Come gestire operativamente la Non-Coeliac Gluten Sensitivity?

“Un’importante premessa di fondo da cui partire è che la Non-Coeliac Gluten Sensitivity non è patologia riconosciuta nel nostro Paese. In Italia è previsto, al momento, il solo riconoscimento della malattia celiaca. Un soggetto viene identificato come “celiaco” e, dunque, autorizzato e legittimato a ricevere gratuitamente i prodotti senza glutine, solo quando dispone documentalmente di tutti i requisiti (suscettibilità genetica, presenza degli autoanticorpi e profilo istologico) specifici della malattia. Per contro, il soggetto sensibile al glutine non celiaco, mancando anche solo di uno dei tre indizi diagnostici elettivi, viene automaticamente escluso da ogni possibilità di rimborso. Occorrerebbe, dunque, avviare e promuove un’adeguata e corretta azione informativa e formativa finalizzata a collocare nella giusta evidenza un fenomeno di crescente rilevanza clinica e sociale, la cui corretta gestione passa necessariamente attraverso l’impostazione accorta e mirata di un piano alimentare costruito sulle esigenze soggettive di chi lo richiede.  D’altro canto, Il crescente riscontro di reazioni avverse all’assunzione alimentare di cereali contenenti glutine, indipendentemente dalla più nota malattia celiaca, rende lo studio delle potenziali espressioni tossiche di tale proteina oggetto di indiscutibile attualità sia per le molteplici e variabili implicazioni sul piano fisiopatologico e clinico, che per il pesante impatto socio-assistenziale e gestionale.

Risulta, pertanto, evidente che se tutte le osservazioni inerenti la gluten sensitivity, oramai confermate da probanti evidenze scientifiche, dovessero essere universalmente condivise, le loro ripercussioni culturali e socio-economiche assumerebbero un potere d’impatto strategico e determinante, oltre che nella gestione clinica, anche nella ridefinizione a tutti i livelli delle politiche assistenziali a supporto dell’ampia fascia di popolazione interessata.
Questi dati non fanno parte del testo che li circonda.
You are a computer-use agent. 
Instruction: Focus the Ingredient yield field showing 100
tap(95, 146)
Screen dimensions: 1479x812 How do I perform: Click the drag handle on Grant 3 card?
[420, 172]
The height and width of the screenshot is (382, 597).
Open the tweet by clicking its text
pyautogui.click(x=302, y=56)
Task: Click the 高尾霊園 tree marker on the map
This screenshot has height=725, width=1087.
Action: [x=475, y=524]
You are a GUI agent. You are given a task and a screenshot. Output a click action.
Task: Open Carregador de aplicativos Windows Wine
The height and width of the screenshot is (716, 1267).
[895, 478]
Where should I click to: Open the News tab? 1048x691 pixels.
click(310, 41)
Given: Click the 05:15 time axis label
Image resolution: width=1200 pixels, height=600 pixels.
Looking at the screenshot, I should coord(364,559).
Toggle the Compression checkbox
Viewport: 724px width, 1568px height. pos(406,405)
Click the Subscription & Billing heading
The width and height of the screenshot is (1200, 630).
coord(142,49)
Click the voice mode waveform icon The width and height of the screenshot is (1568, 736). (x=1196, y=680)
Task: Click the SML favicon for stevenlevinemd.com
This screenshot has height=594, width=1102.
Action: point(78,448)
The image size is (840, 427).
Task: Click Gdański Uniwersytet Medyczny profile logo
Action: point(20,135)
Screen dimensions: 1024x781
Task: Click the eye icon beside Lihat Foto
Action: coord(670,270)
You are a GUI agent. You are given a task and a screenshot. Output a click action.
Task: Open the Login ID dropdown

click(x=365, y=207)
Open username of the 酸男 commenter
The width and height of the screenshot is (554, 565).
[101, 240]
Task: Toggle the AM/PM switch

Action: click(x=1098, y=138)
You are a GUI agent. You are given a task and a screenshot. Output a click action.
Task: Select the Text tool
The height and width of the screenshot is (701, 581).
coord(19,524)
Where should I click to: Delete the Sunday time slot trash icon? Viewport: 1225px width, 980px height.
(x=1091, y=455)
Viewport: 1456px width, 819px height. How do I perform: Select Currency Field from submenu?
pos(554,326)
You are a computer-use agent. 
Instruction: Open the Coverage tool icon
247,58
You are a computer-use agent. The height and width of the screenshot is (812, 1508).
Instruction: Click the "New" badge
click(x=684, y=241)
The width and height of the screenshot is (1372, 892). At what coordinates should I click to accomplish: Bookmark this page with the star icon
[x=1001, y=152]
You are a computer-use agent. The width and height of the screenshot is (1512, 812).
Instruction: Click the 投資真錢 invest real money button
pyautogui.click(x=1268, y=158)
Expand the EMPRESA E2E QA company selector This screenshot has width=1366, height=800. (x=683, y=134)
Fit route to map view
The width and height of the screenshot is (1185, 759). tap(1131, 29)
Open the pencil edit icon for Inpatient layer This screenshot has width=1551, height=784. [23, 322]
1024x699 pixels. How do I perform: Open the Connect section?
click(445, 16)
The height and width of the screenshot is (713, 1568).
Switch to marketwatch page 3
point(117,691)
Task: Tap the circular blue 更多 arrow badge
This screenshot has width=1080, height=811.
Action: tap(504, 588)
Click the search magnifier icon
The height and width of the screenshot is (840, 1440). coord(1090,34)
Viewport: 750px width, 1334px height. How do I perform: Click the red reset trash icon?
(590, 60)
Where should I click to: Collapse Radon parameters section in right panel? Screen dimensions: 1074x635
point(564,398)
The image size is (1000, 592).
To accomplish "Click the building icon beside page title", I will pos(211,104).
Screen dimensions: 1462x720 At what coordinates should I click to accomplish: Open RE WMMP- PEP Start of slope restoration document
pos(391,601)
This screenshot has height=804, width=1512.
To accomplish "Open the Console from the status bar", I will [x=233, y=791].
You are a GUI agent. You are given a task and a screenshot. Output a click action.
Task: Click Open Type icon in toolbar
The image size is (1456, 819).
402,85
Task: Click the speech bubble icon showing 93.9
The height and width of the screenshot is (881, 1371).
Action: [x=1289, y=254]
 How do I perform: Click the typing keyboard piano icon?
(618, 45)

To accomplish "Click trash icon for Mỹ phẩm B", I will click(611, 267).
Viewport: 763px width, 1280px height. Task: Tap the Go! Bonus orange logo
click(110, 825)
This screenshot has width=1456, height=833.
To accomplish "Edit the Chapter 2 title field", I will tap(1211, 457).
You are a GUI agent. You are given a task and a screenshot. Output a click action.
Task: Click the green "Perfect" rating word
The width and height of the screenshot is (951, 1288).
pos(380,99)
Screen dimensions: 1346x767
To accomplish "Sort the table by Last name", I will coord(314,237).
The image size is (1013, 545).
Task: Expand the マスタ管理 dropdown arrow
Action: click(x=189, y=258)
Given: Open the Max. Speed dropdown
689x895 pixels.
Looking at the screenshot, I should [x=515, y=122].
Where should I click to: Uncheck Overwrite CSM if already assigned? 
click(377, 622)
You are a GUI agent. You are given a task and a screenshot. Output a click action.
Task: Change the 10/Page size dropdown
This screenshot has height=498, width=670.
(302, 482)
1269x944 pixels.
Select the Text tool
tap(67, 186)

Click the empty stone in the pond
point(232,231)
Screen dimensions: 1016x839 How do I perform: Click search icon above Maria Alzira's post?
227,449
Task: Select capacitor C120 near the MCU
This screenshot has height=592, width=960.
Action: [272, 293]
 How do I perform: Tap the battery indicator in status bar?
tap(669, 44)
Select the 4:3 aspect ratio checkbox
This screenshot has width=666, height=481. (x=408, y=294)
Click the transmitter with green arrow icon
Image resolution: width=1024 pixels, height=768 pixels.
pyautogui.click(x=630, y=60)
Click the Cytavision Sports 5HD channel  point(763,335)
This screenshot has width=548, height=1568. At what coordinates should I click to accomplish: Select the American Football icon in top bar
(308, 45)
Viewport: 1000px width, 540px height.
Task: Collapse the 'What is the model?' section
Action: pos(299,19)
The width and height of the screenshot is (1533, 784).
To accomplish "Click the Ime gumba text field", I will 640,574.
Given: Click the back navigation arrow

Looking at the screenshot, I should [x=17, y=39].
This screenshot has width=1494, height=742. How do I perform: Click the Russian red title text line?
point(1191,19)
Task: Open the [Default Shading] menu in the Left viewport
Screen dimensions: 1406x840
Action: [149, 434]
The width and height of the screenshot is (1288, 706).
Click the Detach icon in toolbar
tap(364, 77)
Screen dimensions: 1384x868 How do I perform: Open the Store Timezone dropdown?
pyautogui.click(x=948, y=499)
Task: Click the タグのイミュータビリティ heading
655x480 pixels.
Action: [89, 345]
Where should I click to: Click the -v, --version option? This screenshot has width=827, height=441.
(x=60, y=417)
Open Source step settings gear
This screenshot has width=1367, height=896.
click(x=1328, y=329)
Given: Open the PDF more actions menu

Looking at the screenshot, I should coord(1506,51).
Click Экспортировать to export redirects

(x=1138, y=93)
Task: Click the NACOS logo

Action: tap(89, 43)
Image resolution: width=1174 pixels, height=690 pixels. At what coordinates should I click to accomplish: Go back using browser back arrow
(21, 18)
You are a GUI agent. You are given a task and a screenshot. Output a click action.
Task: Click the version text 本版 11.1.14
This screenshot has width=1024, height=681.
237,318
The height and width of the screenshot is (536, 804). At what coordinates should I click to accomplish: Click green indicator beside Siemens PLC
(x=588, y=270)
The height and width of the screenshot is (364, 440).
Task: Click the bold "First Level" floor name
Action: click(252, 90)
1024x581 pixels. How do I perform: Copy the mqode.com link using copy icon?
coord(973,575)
E, d’altro canto, la prescrizione sempre più diffusa di regimi dietetici privi o a basso tenore di glutine, se da un lato appare indiscutibilmente connessa al controllo e alla remissione dei disturbi, dall’altro comporta la necessità crescente di rivisitare e  aggiornare le nostre consolidate abitudini alimentari.

Sulla base delle evidenze clinico-scientifiche attualmente disponibili, il concept DIETAMODULARE®, nato per ottenere una stabile condizione di benessere nei pazienti portatori di quadri patologici complessi generati e sostenuti da alimenti, colloca in posizione strategica proprio le problematiche correlate al glutine ponendosi come obiettivo, grazie alla linea SEMIE®, la definizione condivisa dello spettro di reazioni avverse connesse all’assunzione del glutine, ben oltre la celiachia, nonché l’aggiornato dimensionamento dell’impatto socio-sanitario e culturale di regimi dietetici opportunamente controllati e personalizzati”.